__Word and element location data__
_ _ _

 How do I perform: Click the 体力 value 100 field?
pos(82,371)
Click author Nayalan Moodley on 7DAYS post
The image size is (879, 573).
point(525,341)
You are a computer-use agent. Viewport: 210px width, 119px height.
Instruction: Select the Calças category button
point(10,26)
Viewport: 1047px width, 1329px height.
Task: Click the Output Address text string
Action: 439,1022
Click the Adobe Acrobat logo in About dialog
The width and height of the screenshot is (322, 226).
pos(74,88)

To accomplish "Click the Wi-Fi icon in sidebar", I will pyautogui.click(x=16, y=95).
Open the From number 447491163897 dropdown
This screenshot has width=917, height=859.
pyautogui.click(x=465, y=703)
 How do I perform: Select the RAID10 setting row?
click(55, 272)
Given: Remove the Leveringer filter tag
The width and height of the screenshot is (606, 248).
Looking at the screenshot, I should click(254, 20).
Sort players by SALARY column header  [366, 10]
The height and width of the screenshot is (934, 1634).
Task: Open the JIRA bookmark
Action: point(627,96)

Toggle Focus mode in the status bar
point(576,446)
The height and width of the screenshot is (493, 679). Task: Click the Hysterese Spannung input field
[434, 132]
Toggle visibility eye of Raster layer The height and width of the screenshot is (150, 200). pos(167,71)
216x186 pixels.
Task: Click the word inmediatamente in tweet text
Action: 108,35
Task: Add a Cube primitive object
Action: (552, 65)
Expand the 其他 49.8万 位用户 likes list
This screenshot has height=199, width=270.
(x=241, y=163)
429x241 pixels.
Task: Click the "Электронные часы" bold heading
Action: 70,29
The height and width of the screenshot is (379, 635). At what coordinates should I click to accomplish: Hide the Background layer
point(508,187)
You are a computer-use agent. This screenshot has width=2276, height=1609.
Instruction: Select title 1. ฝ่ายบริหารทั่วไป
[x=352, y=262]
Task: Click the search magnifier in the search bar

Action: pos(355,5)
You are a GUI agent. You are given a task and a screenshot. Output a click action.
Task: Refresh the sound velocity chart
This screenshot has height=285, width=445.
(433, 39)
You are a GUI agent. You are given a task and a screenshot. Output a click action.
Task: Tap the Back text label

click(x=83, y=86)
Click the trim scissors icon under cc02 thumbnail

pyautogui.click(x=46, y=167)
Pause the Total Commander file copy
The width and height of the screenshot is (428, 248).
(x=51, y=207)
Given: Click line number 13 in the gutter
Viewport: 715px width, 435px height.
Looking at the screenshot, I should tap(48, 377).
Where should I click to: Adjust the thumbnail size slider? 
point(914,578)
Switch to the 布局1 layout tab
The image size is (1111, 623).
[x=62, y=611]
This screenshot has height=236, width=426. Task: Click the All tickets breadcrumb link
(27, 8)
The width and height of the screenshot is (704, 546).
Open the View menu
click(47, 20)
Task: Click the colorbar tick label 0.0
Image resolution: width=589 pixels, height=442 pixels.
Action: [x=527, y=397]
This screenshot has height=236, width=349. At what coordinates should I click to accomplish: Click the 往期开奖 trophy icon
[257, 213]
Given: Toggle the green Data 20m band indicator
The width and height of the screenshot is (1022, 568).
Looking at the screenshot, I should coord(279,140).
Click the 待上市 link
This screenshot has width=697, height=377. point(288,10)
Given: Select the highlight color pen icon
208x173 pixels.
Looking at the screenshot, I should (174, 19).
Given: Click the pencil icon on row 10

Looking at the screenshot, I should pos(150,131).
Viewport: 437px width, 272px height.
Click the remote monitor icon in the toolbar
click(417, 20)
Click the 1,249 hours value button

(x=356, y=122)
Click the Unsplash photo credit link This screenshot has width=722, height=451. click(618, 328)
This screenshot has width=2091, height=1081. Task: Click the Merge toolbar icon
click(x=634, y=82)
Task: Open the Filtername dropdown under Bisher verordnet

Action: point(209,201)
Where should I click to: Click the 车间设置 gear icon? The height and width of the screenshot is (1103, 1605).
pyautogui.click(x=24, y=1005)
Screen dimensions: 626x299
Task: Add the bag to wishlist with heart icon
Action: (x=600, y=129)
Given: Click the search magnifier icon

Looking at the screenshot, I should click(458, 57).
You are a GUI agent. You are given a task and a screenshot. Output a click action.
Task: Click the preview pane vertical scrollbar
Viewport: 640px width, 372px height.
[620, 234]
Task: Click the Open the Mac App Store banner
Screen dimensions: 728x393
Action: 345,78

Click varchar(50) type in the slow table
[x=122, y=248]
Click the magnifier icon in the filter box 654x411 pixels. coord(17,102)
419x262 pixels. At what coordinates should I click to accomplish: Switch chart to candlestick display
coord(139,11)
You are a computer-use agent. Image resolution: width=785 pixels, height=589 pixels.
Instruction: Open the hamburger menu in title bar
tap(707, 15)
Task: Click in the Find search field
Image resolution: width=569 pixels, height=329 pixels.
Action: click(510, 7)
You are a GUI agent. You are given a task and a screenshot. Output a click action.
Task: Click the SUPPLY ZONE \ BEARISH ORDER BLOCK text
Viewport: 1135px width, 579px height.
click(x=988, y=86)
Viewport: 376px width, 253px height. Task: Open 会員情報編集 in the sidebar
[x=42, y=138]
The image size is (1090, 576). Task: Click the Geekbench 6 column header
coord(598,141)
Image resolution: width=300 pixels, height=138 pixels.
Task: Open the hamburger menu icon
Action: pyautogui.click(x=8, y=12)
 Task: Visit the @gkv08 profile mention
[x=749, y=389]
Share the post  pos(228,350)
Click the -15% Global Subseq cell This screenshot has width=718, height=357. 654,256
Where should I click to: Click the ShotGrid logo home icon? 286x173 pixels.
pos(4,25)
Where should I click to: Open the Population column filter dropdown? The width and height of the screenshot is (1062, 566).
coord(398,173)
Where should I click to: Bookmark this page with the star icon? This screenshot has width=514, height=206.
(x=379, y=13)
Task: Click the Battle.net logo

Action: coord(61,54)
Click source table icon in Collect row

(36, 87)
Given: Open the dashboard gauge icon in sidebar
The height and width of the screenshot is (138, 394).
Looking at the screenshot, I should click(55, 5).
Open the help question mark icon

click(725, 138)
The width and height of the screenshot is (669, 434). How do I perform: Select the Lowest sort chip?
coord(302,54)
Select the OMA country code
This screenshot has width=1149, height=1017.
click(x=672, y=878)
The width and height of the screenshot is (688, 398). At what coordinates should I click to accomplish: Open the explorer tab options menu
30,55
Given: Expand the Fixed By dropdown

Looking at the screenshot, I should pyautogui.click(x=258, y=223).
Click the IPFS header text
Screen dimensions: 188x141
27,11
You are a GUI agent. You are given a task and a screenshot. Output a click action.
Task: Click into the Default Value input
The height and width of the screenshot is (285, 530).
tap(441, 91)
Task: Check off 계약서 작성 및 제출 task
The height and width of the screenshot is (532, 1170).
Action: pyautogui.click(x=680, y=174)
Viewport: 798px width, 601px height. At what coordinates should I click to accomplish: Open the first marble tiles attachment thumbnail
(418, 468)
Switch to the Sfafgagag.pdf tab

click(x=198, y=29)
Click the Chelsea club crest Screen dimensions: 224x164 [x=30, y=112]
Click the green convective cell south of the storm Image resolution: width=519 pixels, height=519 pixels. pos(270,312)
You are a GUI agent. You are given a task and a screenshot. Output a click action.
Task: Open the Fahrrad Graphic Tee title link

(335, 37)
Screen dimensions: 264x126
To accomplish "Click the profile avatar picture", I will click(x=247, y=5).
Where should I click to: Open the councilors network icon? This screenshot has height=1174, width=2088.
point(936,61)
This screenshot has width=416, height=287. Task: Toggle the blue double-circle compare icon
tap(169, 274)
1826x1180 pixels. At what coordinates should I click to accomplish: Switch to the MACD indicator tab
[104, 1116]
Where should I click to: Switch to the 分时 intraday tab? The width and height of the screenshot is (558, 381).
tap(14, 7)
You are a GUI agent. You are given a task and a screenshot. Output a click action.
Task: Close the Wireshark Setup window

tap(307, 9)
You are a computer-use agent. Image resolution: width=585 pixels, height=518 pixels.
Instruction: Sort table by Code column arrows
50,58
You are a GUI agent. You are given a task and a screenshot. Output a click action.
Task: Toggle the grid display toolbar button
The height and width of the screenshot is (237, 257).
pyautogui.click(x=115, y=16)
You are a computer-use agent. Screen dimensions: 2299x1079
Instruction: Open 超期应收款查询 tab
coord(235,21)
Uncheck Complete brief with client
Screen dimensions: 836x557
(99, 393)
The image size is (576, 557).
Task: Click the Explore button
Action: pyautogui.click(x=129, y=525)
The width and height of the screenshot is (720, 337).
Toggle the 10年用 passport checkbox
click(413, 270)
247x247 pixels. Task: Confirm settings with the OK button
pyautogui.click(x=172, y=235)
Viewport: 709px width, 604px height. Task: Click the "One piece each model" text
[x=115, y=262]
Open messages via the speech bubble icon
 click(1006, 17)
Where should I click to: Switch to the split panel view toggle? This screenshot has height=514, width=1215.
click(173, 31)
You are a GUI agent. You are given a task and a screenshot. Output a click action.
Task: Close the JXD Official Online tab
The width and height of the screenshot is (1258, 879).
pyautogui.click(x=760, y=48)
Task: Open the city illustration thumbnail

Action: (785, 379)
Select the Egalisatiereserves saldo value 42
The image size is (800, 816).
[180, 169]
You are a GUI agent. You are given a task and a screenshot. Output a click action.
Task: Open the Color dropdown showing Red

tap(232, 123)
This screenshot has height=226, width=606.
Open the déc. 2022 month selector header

_ _ _

__The task__
Show each line of the data above that contains the word "with".

__Reply to the exercise__
Task: Add the bag to wishlist with heart icon
Where should I click to: Bookmark this page with the star icon? This screenshot has width=514, height=206.
Uncheck Complete brief with client
247x247 pixels. Task: Confirm settings with the OK button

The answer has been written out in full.